Morte de Liliane não é caso isolado: lipoaspiração está matando mulheres

A influenciadora Liliane Amorim. - Reprodução/InstagramFaziam poucas horas que eu tinha terminado uma sequência de stories sobre a obsessão pela perfeição dos corpos femininos. Foi quando recebi um post de perfil de fofocas nas minhas DMs anunciando a trágica morte da influenciadora Liliane Amorim em decorrência de complicações de uma lipoaspiração.

Como a Liliane, que era magra, tinha barriga reta, cintura fina, e mesmo assim, foi levada a acreditar que não era suficiente e precisava tirar mais gordura, precisava ficar mais definida? Talvez assim ela esperasse que seu número de seguidores disparasse com mais mulheres se inspirando nela como referência de corpo perfeito. Talvez ela assim esperasse se sentir mais confortável no seu próprio corpo.

A obsessão pelo corpo não mata só as mulheres que se submetem a procedimentos cirúrgicos. 77% das jovens tem propensão a distúrbios alimentares. A cada dois dias uma mulher é internada no SUS em consequência da bulimia e anorexia só no estado de SP. A anorexia é o transtorno alimentar que mais mata do mundo e apresenta alto risco de suicídio, sendo este a segunda principal causa de morte de jovens mulheres no Brasil.

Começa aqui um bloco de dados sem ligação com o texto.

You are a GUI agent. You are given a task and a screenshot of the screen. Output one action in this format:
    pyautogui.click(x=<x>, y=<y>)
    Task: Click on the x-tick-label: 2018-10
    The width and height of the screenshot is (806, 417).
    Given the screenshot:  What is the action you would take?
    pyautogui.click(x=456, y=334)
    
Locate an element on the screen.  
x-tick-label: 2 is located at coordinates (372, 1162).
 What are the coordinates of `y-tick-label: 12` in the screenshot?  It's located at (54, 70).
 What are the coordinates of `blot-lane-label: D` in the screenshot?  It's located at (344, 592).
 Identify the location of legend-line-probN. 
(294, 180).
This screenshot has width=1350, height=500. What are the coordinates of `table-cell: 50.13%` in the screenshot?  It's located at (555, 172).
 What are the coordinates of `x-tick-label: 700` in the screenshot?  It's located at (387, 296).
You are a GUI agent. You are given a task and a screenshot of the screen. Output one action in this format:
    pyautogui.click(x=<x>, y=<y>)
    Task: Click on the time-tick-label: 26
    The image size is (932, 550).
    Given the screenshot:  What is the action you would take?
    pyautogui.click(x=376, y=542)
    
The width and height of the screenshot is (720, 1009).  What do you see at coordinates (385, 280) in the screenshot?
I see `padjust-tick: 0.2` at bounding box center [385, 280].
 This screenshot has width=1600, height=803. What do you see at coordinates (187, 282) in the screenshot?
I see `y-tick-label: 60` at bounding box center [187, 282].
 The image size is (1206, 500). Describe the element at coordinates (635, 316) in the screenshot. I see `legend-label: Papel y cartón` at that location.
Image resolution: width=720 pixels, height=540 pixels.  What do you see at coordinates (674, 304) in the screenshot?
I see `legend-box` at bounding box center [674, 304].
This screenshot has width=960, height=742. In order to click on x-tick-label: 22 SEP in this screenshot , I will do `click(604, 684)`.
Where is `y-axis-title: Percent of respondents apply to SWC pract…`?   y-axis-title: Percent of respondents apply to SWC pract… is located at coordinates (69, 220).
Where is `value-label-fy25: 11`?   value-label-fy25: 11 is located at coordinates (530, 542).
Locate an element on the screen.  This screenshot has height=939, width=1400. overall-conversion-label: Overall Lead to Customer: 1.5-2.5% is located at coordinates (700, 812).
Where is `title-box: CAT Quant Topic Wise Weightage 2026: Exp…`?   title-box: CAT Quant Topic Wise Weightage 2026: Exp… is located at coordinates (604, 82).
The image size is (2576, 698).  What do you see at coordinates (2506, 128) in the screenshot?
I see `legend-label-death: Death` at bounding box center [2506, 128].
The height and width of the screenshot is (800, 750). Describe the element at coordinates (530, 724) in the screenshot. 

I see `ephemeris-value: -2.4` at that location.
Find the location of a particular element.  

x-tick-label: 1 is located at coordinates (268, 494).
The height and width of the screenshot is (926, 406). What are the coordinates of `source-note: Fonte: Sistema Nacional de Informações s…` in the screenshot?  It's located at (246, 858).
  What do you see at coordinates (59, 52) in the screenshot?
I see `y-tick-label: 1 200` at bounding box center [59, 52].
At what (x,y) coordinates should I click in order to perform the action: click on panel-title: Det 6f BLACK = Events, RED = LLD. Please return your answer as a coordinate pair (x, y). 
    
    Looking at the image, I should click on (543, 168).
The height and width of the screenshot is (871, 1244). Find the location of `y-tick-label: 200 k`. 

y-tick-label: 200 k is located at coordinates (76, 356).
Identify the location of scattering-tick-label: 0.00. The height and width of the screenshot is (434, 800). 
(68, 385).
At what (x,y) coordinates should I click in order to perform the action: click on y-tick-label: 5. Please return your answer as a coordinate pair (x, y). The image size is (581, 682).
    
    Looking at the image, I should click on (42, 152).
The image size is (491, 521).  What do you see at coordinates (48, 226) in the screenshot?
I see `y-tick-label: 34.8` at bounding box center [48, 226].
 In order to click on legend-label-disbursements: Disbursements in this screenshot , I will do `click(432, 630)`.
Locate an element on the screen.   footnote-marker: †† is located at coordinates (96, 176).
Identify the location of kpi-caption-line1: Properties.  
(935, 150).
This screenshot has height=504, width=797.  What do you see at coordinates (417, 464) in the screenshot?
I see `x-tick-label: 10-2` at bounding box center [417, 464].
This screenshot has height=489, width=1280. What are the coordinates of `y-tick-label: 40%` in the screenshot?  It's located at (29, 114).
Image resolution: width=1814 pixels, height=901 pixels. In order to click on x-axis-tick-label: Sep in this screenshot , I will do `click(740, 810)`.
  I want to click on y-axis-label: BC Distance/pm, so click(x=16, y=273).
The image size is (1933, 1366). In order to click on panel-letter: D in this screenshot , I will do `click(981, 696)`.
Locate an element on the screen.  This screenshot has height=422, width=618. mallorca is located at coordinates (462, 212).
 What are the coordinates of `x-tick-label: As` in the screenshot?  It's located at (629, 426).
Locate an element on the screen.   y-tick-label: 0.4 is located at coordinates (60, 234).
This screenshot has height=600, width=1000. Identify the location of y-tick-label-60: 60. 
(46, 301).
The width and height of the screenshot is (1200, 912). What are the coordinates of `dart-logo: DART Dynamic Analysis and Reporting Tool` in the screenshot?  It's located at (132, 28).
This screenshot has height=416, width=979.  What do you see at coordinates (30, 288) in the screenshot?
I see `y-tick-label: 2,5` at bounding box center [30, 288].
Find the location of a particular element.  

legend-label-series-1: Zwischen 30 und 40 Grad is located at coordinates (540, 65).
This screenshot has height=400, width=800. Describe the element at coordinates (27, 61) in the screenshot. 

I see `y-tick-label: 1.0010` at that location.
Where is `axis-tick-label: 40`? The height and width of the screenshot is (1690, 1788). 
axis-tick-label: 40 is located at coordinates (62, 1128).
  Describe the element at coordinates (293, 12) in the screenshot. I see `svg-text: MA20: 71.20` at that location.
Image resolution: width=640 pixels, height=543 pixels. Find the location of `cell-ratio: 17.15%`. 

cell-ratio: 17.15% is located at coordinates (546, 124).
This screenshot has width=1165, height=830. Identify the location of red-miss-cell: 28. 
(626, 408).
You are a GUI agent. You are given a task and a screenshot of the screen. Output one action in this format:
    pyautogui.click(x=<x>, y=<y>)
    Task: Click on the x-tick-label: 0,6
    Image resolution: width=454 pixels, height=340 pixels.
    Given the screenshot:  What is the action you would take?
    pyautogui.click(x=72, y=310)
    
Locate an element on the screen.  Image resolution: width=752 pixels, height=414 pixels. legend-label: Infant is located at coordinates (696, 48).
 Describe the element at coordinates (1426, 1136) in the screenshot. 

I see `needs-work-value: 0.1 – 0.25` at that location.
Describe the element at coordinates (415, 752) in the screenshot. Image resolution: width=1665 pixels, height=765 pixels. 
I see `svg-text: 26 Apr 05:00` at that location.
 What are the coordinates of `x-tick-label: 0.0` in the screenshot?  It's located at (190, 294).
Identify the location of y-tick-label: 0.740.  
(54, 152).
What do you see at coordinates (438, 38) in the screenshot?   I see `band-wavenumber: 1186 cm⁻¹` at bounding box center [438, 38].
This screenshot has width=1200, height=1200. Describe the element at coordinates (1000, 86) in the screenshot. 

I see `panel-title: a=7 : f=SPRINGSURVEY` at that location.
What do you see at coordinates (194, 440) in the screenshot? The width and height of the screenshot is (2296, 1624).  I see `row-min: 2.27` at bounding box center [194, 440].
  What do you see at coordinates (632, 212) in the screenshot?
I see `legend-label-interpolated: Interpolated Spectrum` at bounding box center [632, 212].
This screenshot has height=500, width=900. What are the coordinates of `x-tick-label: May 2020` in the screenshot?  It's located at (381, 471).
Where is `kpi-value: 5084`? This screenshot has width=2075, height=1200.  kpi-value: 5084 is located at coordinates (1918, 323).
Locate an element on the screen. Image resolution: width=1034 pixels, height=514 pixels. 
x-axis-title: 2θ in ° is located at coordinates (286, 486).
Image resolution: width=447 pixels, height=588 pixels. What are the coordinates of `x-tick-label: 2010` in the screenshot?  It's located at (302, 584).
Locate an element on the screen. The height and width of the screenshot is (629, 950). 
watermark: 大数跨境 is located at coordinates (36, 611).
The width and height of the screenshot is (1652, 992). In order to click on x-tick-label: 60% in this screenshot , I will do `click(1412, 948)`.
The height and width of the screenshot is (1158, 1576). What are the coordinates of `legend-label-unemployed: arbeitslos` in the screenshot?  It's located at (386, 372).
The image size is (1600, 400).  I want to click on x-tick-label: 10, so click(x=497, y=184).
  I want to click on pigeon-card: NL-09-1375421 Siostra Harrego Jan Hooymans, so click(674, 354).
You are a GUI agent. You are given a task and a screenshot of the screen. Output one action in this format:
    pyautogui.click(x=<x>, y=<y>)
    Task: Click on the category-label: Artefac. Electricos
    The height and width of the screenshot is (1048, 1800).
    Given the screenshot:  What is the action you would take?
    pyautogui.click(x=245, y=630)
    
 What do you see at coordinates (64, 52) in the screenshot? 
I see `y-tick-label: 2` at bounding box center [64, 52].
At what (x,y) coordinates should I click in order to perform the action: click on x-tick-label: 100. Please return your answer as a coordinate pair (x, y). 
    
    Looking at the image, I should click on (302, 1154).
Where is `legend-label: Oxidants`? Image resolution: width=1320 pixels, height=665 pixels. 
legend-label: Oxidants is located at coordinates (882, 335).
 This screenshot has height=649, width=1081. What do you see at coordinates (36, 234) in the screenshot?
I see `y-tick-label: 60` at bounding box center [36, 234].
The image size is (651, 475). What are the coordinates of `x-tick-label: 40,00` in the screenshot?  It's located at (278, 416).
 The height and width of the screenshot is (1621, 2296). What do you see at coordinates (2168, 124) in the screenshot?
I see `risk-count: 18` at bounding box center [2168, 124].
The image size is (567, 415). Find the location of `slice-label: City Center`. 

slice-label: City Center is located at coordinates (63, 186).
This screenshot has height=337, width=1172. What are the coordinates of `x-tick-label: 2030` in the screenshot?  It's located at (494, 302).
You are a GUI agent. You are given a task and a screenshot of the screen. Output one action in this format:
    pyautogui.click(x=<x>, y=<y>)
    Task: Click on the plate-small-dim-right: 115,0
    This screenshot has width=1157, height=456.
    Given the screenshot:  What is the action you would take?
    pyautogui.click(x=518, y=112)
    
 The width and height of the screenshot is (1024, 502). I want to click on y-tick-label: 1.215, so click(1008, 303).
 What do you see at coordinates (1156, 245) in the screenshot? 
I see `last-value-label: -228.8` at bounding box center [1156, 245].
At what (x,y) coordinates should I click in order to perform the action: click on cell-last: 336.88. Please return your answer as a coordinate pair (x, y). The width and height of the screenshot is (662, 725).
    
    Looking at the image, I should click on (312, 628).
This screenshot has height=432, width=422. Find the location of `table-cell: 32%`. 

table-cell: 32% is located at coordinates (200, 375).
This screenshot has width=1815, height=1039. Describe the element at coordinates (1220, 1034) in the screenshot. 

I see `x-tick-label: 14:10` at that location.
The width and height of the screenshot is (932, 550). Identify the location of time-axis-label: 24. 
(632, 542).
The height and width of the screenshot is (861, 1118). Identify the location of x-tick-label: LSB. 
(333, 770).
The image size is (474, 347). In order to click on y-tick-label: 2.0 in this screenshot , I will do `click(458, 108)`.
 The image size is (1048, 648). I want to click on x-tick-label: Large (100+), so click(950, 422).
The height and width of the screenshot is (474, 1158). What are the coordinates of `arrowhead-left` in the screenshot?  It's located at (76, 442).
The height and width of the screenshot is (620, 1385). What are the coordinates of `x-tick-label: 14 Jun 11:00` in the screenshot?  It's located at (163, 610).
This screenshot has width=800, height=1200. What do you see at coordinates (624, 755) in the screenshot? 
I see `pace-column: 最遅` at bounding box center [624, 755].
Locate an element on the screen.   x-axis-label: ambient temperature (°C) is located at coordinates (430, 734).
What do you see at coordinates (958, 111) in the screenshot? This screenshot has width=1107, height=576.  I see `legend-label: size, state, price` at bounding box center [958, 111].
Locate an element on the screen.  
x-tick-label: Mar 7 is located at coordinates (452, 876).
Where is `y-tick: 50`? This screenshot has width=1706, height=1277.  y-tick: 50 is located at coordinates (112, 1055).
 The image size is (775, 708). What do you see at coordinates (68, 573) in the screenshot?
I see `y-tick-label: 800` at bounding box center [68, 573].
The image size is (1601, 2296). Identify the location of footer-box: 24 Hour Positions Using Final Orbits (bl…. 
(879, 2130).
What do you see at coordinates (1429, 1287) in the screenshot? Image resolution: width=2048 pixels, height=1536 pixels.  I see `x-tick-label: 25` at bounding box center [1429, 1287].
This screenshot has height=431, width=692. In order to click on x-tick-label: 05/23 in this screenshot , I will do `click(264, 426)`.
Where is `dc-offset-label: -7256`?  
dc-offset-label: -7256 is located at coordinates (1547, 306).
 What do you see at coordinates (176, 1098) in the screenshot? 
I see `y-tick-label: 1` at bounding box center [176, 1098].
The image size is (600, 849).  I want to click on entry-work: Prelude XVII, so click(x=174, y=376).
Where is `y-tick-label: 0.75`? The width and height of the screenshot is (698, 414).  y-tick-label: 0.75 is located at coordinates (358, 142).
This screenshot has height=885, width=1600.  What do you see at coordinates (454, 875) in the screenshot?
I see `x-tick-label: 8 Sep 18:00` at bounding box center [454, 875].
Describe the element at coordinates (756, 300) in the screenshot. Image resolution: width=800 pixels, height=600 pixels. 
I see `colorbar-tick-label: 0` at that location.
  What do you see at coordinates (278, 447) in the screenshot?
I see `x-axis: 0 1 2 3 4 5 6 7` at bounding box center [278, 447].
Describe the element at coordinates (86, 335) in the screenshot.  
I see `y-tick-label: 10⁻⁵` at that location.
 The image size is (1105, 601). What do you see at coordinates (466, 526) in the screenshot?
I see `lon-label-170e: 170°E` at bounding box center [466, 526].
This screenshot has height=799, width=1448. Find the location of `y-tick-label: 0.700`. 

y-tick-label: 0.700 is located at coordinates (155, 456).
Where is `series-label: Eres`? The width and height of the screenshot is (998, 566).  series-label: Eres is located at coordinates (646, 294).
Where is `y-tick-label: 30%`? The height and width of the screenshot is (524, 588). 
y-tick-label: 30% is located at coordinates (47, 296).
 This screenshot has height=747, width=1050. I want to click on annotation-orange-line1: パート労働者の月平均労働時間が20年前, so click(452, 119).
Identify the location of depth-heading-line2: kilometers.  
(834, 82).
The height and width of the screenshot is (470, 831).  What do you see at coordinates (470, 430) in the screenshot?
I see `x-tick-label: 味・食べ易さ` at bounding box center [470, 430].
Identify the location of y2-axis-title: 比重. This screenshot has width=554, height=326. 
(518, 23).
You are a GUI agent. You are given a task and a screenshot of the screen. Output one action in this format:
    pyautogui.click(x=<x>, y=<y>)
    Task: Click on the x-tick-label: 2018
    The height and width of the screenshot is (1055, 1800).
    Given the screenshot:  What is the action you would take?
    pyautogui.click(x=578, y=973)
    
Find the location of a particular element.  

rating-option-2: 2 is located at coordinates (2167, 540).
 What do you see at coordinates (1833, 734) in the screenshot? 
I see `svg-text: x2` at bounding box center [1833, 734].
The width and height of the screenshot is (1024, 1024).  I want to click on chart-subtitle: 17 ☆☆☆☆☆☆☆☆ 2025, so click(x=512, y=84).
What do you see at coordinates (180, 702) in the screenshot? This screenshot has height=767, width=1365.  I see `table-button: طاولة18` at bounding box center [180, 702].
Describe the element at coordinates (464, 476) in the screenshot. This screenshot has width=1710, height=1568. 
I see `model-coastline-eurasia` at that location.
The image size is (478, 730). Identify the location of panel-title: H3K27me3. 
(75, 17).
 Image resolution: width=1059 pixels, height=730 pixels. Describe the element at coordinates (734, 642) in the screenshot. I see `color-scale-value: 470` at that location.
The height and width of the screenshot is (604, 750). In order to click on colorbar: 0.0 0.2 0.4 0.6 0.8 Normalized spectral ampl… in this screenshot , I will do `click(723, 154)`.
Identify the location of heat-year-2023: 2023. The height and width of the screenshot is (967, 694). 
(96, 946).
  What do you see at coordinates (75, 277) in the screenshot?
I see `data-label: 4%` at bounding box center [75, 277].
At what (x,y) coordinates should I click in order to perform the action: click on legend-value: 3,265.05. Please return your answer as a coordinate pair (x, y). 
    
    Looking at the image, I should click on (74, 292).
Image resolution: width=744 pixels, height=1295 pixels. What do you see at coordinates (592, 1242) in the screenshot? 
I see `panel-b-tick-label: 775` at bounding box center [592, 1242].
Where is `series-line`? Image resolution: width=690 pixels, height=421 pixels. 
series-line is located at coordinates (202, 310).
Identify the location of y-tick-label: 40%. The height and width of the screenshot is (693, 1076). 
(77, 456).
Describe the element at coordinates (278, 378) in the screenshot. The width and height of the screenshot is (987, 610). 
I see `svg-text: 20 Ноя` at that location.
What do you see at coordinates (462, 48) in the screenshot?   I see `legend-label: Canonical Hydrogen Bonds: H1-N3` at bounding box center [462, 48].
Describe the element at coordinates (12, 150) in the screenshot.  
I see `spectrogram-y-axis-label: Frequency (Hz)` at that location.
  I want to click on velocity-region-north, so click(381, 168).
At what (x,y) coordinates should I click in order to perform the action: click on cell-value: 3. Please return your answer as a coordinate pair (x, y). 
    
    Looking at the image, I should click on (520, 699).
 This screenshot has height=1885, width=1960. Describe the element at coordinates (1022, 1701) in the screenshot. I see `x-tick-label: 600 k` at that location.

Pacientes com anorexia têm taxa de sobrevida inferior às de câncer de mama já que a taxa de mortalidade entre pacientes diagnosticadas é de 20%. É muito grave!

Se antes anorexia era coisa de adolescentes, de grandes centros urbanos, jovens modelos ou bailarinas, agora, com a popularização das redes sociais o “público-alvo” também se diversificou. Agora cada vez mais mulheres acima dos 40 anos e abaixo dos 8 anos de idade sofrem com transtornos alimentares.